Sono due percorsi troppo diversi, non c’è una conseguenza automatica. Se prima Ibra sceglieva il meglio per se stesso, lavorando in gruppo deve saper scendere a qualche compromesso, senza egoismi. “Si fa così e basta” può dirlo solo chi comanda davvero, e cioè il proprietario del club. E in certe decisioni influiscono tanti aspetti, alcuni dei quali per lui saranno nuovi: tenere conto dei bilanci, per esempio».

Stavolta il suo consiglio qual è?

Dovrà mantenere la sua personalità e il coraggio di assumersi le responsabilità. In questo non deve cambiare. Ma anche usare l’intelligenza che ha per sapersi adeguare al ruolo. Sapere dove e quando intervenire per fare il bene di tutti, aprendosi al confronto».

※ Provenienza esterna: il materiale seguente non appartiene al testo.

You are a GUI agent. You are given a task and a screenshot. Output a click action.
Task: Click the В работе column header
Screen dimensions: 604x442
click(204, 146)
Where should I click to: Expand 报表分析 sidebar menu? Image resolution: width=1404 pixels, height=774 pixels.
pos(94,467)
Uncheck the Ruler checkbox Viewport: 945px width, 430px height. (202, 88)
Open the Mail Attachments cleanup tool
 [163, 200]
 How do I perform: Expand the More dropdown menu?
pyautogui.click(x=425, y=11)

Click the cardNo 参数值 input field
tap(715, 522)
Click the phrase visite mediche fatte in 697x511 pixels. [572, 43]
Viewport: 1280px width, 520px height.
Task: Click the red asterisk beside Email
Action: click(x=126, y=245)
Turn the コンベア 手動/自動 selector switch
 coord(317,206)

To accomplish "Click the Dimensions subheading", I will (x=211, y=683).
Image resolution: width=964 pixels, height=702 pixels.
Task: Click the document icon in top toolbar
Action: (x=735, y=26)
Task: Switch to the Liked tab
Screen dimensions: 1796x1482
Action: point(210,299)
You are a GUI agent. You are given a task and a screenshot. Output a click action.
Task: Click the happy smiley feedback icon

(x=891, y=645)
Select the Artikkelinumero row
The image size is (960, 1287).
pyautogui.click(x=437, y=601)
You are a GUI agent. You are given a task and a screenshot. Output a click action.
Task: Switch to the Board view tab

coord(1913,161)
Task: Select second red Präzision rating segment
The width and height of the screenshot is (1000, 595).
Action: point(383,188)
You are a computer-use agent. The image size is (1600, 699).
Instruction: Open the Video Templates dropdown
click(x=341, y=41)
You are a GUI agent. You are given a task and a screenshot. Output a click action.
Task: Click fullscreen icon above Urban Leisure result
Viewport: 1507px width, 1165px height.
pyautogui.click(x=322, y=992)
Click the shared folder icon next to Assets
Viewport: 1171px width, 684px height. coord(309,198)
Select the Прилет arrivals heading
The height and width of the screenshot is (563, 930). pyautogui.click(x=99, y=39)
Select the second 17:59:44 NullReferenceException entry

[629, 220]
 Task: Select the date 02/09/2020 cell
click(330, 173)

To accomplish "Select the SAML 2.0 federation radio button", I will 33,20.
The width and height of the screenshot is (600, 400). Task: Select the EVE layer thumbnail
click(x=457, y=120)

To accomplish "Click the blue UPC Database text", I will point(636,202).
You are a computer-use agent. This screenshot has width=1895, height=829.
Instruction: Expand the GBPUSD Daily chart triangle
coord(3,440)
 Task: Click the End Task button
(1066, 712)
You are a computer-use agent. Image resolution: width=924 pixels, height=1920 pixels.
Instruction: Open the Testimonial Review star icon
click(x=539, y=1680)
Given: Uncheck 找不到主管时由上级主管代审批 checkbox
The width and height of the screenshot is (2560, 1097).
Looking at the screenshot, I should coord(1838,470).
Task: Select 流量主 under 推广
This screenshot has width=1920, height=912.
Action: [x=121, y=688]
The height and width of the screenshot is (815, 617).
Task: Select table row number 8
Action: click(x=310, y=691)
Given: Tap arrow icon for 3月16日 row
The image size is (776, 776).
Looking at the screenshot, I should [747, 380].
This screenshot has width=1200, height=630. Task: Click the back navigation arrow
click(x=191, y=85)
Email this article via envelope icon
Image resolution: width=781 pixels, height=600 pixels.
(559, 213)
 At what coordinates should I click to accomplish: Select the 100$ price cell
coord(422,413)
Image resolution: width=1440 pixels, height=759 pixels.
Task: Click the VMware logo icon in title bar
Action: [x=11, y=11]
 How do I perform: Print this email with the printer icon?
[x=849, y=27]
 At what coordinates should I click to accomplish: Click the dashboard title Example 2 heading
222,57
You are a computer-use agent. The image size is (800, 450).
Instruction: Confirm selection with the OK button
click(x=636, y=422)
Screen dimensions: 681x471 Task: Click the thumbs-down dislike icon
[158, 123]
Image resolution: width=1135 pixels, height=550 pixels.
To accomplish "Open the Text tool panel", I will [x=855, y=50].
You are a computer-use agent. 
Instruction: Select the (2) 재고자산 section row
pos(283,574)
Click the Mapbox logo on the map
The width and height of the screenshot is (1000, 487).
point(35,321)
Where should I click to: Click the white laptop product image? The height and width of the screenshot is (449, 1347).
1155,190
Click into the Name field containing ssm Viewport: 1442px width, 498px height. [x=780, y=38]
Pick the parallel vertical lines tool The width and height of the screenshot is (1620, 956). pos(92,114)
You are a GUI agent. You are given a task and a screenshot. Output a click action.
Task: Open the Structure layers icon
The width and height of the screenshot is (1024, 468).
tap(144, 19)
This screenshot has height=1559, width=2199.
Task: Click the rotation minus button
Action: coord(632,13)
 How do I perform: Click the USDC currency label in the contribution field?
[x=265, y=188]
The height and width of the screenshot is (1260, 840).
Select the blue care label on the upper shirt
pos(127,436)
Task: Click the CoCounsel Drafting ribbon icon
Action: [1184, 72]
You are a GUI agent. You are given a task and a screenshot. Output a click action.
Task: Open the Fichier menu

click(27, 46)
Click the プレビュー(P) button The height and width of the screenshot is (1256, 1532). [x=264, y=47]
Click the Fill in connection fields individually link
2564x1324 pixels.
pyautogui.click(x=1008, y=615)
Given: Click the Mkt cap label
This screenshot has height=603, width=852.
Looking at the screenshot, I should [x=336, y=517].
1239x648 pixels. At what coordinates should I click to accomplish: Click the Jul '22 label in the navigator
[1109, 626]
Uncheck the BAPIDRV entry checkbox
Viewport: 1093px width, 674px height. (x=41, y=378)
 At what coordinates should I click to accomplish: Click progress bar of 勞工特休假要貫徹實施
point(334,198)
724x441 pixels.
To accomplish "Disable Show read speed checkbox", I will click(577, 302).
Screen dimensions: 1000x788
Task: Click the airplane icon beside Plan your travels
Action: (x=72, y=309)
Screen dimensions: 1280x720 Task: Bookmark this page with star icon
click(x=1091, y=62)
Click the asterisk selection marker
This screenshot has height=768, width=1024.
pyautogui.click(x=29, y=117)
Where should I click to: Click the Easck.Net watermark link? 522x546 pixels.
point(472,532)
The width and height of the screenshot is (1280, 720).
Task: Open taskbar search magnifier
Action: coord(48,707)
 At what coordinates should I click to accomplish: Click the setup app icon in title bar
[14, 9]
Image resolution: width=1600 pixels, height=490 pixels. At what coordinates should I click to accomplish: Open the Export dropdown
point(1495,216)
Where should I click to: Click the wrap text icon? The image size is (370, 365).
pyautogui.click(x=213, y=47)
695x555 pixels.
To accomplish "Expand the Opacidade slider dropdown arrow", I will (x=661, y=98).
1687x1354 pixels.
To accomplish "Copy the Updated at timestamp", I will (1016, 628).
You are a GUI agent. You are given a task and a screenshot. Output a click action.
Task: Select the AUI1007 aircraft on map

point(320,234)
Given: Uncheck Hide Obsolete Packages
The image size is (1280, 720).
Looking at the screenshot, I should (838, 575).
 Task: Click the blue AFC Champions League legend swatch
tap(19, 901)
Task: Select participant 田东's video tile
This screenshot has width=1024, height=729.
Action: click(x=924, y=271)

Da allenatore del Milan sarebbe contento di ritrovare Zlatan in qualità di “Senior Advisor”?

capello sky

Ibra è certamente una figura ingombrante, positiva da giocatore per il Milan e per lo stesso Pioli, i risultati lo hanno dimostrato chiaramente. Oggi però la realtà cambia e parecchio. Se la domanda è: “Con lui Pioli si sentirà meno solo”? La risposta può essere sì, specie se i confini saranno ben definiti oltre tutta la diplomazia che ha accompagnato il suo ritorno. Allo stesso modo è l’aspetto che più mi preoccupa: una figura che potrà relazionarsi con la squadra non oscura la leadership dell’allenatore nei confronti del gruppo? Dopo l’addio di Maldini e Massara la proprietà ritiene che Pioli sia andato meno bene e che per questo abbia bisogno di un “collaboratore”? A un allenatore serve mantenere una credibilità totale verso i suoi interlocutori».